Task instructions:
Can you rewrite the records below, substituting "screen agent" for every "GUI agent" and leaving everything else unchanged?

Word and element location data
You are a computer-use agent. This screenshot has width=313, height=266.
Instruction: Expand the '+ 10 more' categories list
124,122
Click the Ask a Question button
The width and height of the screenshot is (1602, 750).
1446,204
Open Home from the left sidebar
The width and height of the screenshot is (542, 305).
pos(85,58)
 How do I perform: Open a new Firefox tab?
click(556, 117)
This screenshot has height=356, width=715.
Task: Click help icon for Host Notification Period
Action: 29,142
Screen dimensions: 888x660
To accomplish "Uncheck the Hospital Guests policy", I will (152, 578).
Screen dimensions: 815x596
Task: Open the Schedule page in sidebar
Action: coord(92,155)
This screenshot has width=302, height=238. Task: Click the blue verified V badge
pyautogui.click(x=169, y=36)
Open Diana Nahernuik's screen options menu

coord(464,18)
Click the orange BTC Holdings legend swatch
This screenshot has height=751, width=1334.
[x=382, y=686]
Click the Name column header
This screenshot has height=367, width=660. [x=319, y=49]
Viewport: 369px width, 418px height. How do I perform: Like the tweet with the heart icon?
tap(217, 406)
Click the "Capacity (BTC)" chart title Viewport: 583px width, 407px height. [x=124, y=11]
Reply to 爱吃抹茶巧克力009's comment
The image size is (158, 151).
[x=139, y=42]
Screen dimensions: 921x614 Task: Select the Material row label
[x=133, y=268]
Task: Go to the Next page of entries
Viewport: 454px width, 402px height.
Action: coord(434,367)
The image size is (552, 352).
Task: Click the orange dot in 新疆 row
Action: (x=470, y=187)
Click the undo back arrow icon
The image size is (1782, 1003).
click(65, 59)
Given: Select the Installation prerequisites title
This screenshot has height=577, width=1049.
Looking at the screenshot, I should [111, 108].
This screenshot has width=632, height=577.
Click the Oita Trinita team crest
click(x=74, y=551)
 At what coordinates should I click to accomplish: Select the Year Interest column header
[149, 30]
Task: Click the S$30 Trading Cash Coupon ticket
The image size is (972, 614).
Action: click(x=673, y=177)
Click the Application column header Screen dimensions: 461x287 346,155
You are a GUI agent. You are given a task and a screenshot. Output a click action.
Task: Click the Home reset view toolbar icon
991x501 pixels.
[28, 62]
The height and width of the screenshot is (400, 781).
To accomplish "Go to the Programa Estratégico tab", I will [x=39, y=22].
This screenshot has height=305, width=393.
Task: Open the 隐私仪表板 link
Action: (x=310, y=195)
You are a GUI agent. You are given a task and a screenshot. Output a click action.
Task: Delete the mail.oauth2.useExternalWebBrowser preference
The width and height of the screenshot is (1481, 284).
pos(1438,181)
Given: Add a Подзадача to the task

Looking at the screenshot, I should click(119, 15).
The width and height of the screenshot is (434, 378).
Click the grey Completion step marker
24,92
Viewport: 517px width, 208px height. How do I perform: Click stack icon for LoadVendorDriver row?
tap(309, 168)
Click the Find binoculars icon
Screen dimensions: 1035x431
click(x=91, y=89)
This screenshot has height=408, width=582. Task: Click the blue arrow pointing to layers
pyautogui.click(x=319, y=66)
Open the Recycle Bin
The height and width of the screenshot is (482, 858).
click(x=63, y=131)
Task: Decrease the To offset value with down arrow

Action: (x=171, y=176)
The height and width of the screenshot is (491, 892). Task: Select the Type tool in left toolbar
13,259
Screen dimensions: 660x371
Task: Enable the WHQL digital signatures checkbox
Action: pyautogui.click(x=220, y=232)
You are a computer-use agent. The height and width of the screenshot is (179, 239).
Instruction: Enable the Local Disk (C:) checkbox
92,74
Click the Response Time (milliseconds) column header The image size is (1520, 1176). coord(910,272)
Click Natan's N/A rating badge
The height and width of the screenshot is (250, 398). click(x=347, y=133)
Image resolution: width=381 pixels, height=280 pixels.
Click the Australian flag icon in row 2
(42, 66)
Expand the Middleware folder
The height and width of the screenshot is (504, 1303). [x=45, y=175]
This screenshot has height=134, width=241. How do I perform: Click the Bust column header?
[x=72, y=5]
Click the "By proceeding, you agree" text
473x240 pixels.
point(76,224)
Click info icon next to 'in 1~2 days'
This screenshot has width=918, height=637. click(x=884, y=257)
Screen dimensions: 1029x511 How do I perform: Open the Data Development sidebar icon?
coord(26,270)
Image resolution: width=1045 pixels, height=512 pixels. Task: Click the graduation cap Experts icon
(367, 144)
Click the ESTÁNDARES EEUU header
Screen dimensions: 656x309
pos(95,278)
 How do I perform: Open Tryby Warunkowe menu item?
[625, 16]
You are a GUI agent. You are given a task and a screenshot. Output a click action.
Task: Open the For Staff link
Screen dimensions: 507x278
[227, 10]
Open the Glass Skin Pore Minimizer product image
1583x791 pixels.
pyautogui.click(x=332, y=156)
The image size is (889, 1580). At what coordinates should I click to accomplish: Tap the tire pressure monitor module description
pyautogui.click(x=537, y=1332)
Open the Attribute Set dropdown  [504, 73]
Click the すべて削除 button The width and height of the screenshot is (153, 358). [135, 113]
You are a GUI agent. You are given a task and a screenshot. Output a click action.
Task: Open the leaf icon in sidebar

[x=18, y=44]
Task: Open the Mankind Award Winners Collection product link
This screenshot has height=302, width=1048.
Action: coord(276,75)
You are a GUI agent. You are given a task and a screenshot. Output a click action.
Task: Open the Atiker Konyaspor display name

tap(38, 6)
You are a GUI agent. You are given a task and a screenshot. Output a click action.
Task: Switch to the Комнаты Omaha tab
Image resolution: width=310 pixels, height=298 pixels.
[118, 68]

Expected answer:
You are a computer-use agent. This screenshot has width=313, height=266.
Instruction: Expand the '+ 10 more' categories list
124,122
Click the Ask a Question button
The width and height of the screenshot is (1602, 750).
1446,204
Open Home from the left sidebar
The width and height of the screenshot is (542, 305).
pos(85,58)
 How do I perform: Open a new Firefox tab?
click(556, 117)
This screenshot has height=356, width=715.
Task: Click help icon for Host Notification Period
Action: 29,142
Screen dimensions: 888x660
To accomplish "Uncheck the Hospital Guests policy", I will (152, 578).
Screen dimensions: 815x596
Task: Open the Schedule page in sidebar
Action: coord(92,155)
This screenshot has width=302, height=238. Task: Click the blue verified V badge
pyautogui.click(x=169, y=36)
Open Diana Nahernuik's screen options menu

coord(464,18)
Click the orange BTC Holdings legend swatch
This screenshot has height=751, width=1334.
[x=382, y=686]
Click the Name column header
This screenshot has height=367, width=660. [x=319, y=49]
Viewport: 369px width, 418px height. How do I perform: Like the tweet with the heart icon?
tap(217, 406)
Click the "Capacity (BTC)" chart title Viewport: 583px width, 407px height. [x=124, y=11]
Reply to 爱吃抹茶巧克力009's comment
The image size is (158, 151).
[x=139, y=42]
Screen dimensions: 921x614 Task: Select the Material row label
[x=133, y=268]
Task: Go to the Next page of entries
Viewport: 454px width, 402px height.
Action: coord(434,367)
The image size is (552, 352).
Task: Click the orange dot in 新疆 row
Action: (x=470, y=187)
Click the undo back arrow icon
The image size is (1782, 1003).
click(65, 59)
Given: Select the Installation prerequisites title
This screenshot has height=577, width=1049.
Looking at the screenshot, I should [111, 108].
This screenshot has width=632, height=577.
Click the Oita Trinita team crest
click(x=74, y=551)
 At what coordinates should I click to accomplish: Select the Year Interest column header
[149, 30]
Task: Click the S$30 Trading Cash Coupon ticket
The image size is (972, 614).
Action: click(x=673, y=177)
Click the Application column header Screen dimensions: 461x287 346,155
You are a screen agent. You are given a task and a screenshot. Output a click action.
Task: Click the Home reset view toolbar icon
991x501 pixels.
[28, 62]
The height and width of the screenshot is (400, 781).
To accomplish "Go to the Programa Estratégico tab", I will [x=39, y=22].
This screenshot has height=305, width=393.
Task: Open the 隐私仪表板 link
Action: (x=310, y=195)
You are a screen agent. You are given a task and a screenshot. Output a click action.
Task: Delete the mail.oauth2.useExternalWebBrowser preference
The width and height of the screenshot is (1481, 284).
pos(1438,181)
Given: Add a Подзадача to the task

Looking at the screenshot, I should click(119, 15).
The width and height of the screenshot is (434, 378).
Click the grey Completion step marker
24,92
Viewport: 517px width, 208px height. How do I perform: Click stack icon for LoadVendorDriver row?
tap(309, 168)
Click the Find binoculars icon
Screen dimensions: 1035x431
click(x=91, y=89)
This screenshot has height=408, width=582. Task: Click the blue arrow pointing to layers
pyautogui.click(x=319, y=66)
Open the Recycle Bin
The height and width of the screenshot is (482, 858).
click(x=63, y=131)
Task: Decrease the To offset value with down arrow

Action: (x=171, y=176)
The height and width of the screenshot is (491, 892). Task: Select the Type tool in left toolbar
13,259
Screen dimensions: 660x371
Task: Enable the WHQL digital signatures checkbox
Action: pyautogui.click(x=220, y=232)
You are a computer-use agent. The height and width of the screenshot is (179, 239).
Instruction: Enable the Local Disk (C:) checkbox
92,74
Click the Response Time (milliseconds) column header The image size is (1520, 1176). coord(910,272)
Click Natan's N/A rating badge
The height and width of the screenshot is (250, 398). click(x=347, y=133)
Image resolution: width=381 pixels, height=280 pixels.
Click the Australian flag icon in row 2
(42, 66)
Expand the Middleware folder
The height and width of the screenshot is (504, 1303). [x=45, y=175]
This screenshot has height=134, width=241. How do I perform: Click the Bust column header?
[x=72, y=5]
Click the "By proceeding, you agree" text
473x240 pixels.
point(76,224)
Click info icon next to 'in 1~2 days'
This screenshot has width=918, height=637. click(x=884, y=257)
Screen dimensions: 1029x511 How do I perform: Open the Data Development sidebar icon?
coord(26,270)
Image resolution: width=1045 pixels, height=512 pixels. Task: Click the graduation cap Experts icon
(367, 144)
Click the ESTÁNDARES EEUU header
Screen dimensions: 656x309
pos(95,278)
 How do I perform: Open Tryby Warunkowe menu item?
[625, 16]
You are a screen agent. You are given a task and a screenshot. Output a click action.
Task: Open the For Staff link
Screen dimensions: 507x278
[227, 10]
Open the Glass Skin Pore Minimizer product image
1583x791 pixels.
pyautogui.click(x=332, y=156)
The image size is (889, 1580). At what coordinates should I click to accomplish: Tap the tire pressure monitor module description
pyautogui.click(x=537, y=1332)
Open the Attribute Set dropdown  [504, 73]
Click the すべて削除 button The width and height of the screenshot is (153, 358). [135, 113]
You are a screen agent. You are given a task and a screenshot. Output a click action.
Task: Open the leaf icon in sidebar

[x=18, y=44]
Task: Open the Mankind Award Winners Collection product link
This screenshot has height=302, width=1048.
Action: coord(276,75)
You are a screen agent. You are given a task and a screenshot. Output a click action.
Task: Open the Atiker Konyaspor display name

tap(38, 6)
You are a screen agent. You are given a task and a screenshot. Output a click action.
Task: Switch to the Комнаты Omaha tab
Image resolution: width=310 pixels, height=298 pixels.
[118, 68]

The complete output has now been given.